The formation of water in crude oil emulsions in oil production systems can cause a significant reduction of the production rates. The effective viscosity of the emulsions increases with the amount of the dispersed water. The accurate prediction of the effective viscosity is of importance for the appropriate design of the production systems. Current practices to measure and predict the effective viscosities involve the use of rheometers and small scale loops. However, some questions remain about the applicability of this small scale results for large scale real systems. The objective of this work is to study the influence of the pipe diameter on the flow of water-in-oil emulsions. Pipe flow experiments were carried out with water-in-oil surfactant stabilized emulsions. 0.25% in volume of a lipophilic surfactant (Span 80) in oil Marcol 52 (μ=10 mPa.s) and salt water (3.5% in weight) were used. Pressure drop measurements at different water cuts in acrylic pipes with 60 and 90 mm of internal diameter (ID) were performed. Results show that at the tested water cuts significantly higher effective viscosities result in the larger pipe diameter for similar shear rate conditions. This difference was observed to increase with water cut.
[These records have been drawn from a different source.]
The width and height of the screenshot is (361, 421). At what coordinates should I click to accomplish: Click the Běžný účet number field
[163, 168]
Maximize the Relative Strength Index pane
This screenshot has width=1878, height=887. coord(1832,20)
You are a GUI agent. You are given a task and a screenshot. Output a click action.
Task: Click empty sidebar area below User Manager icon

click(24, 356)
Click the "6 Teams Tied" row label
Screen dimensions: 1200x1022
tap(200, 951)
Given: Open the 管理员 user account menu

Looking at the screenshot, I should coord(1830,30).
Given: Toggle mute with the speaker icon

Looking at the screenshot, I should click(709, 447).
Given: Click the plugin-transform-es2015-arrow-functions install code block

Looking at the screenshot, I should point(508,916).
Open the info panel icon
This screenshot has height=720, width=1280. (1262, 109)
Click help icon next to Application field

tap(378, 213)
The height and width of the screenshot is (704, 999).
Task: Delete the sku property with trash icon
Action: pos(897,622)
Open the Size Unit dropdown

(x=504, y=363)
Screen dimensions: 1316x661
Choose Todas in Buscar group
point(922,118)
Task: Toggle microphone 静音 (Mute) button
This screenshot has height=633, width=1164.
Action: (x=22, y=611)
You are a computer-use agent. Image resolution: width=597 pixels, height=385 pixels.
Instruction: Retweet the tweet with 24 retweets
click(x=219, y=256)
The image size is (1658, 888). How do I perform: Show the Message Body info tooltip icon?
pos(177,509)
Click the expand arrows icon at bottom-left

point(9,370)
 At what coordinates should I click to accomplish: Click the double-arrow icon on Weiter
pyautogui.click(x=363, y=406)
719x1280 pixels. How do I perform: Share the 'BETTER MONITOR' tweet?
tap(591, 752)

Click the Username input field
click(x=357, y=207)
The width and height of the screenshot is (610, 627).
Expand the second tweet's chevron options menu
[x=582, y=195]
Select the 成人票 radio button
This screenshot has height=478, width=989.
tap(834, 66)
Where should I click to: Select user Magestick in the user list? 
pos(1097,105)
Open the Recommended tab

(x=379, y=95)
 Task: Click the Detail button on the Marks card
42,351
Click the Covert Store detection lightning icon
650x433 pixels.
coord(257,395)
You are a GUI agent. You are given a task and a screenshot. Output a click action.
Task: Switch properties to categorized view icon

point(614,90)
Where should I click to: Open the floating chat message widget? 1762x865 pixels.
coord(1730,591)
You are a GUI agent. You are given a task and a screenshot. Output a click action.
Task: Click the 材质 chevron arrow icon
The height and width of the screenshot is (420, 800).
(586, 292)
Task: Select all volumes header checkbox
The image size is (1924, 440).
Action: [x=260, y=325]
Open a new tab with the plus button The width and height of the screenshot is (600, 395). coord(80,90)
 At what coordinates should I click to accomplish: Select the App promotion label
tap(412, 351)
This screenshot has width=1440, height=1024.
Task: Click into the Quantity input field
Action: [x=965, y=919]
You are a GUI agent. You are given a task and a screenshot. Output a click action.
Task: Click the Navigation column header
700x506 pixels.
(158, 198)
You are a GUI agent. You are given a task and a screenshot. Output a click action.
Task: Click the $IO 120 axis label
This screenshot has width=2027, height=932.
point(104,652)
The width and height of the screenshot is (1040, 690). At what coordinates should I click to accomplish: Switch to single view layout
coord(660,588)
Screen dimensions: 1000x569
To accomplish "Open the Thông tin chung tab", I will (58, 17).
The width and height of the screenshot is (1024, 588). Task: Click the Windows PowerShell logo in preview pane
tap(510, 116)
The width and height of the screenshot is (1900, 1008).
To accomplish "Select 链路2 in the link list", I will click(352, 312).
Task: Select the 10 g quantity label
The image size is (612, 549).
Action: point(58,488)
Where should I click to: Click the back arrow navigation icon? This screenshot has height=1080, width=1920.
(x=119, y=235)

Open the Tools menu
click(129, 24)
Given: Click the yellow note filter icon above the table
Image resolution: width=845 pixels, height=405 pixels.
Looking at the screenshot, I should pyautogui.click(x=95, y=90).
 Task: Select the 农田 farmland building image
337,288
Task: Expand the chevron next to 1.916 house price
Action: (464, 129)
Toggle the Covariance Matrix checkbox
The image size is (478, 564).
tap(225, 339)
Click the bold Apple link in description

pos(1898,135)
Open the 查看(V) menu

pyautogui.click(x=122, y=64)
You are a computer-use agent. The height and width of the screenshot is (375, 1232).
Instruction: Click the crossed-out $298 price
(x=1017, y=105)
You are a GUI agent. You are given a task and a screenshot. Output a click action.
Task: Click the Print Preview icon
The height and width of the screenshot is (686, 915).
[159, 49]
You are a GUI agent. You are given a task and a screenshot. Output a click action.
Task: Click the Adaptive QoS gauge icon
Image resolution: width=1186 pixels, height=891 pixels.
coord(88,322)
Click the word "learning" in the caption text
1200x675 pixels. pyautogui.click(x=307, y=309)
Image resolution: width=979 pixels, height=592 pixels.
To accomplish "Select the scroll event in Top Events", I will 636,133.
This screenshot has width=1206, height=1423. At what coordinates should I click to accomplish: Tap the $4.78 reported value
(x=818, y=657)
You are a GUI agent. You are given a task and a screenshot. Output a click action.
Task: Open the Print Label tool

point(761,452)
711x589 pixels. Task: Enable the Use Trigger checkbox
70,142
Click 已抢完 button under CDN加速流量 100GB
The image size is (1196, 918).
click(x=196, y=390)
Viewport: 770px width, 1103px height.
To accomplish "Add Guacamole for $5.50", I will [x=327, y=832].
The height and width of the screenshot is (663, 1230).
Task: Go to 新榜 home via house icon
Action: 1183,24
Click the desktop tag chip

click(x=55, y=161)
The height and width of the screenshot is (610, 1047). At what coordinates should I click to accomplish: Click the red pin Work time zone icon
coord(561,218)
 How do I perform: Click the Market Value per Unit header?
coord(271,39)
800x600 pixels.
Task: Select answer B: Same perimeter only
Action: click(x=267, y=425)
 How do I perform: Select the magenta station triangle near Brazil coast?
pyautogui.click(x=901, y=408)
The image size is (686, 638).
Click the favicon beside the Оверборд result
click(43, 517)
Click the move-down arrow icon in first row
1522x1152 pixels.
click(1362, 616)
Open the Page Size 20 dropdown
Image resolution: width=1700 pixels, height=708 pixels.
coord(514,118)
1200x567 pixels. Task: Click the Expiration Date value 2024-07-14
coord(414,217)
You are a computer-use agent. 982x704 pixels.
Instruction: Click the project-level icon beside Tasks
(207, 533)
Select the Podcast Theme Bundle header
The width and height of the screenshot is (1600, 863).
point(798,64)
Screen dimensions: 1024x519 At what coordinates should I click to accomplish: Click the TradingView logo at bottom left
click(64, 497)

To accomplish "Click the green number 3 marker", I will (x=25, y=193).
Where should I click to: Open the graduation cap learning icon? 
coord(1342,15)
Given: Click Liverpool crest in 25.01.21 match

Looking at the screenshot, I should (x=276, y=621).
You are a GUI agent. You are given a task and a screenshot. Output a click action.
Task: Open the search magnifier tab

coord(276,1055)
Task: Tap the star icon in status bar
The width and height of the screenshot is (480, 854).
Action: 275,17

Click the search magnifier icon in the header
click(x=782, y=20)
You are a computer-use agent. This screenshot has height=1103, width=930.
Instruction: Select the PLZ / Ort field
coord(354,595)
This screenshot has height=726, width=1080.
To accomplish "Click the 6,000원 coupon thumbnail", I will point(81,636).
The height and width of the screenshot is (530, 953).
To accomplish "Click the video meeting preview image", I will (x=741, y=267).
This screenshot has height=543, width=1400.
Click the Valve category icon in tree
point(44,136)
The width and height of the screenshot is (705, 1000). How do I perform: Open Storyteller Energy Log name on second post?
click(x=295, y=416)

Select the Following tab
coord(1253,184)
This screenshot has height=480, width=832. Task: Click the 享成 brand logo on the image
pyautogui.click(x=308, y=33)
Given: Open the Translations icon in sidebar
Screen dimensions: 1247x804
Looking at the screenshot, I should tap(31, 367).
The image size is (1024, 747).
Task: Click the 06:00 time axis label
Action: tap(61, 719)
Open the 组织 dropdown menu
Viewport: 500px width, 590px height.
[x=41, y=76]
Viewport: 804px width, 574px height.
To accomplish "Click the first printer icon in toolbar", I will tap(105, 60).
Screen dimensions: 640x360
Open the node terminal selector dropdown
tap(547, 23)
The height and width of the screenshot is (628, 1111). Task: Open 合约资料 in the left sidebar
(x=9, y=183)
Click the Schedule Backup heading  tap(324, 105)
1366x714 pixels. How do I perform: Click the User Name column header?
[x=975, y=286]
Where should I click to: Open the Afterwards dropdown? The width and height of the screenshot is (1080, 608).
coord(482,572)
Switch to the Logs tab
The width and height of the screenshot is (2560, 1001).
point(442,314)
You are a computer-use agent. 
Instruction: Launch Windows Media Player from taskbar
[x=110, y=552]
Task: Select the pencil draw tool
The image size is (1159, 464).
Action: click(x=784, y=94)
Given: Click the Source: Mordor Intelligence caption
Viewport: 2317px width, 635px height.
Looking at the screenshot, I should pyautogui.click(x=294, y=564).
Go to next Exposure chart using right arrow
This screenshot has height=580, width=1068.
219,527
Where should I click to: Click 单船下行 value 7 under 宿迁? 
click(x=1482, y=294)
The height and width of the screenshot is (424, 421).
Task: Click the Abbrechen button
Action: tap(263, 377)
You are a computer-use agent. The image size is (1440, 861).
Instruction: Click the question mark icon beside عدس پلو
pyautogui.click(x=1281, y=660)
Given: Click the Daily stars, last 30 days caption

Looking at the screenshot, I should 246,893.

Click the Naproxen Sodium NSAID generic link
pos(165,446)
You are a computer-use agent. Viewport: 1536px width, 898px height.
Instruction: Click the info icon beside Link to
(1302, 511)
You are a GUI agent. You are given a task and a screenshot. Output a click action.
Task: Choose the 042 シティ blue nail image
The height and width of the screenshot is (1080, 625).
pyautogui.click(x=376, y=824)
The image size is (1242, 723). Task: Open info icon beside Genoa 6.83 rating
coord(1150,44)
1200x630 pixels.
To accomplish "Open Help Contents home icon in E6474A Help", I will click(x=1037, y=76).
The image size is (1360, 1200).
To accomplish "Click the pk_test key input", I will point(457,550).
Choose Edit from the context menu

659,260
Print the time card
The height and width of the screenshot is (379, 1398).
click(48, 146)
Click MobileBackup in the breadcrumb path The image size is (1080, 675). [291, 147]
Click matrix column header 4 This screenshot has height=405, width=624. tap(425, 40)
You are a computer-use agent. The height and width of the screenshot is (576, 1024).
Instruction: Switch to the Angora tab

In addition, a non-Newtonian behaviour of the emulsion was observed at high water cuts. This was verified by measuring the velocity profile using a Pitot tube. In-situ droplet sizes were measured using the focused beam reflectance technique. Neither the droplet size distribution nor the velocity profiles seem to be the reason for such a difference in the effective viscosity. The distribution of the dispersed water phase across the pipe section was measured using a traversing gamma densitometer.


The formation of water-in-oil dispersions is commonly found in different stages of oil production systems.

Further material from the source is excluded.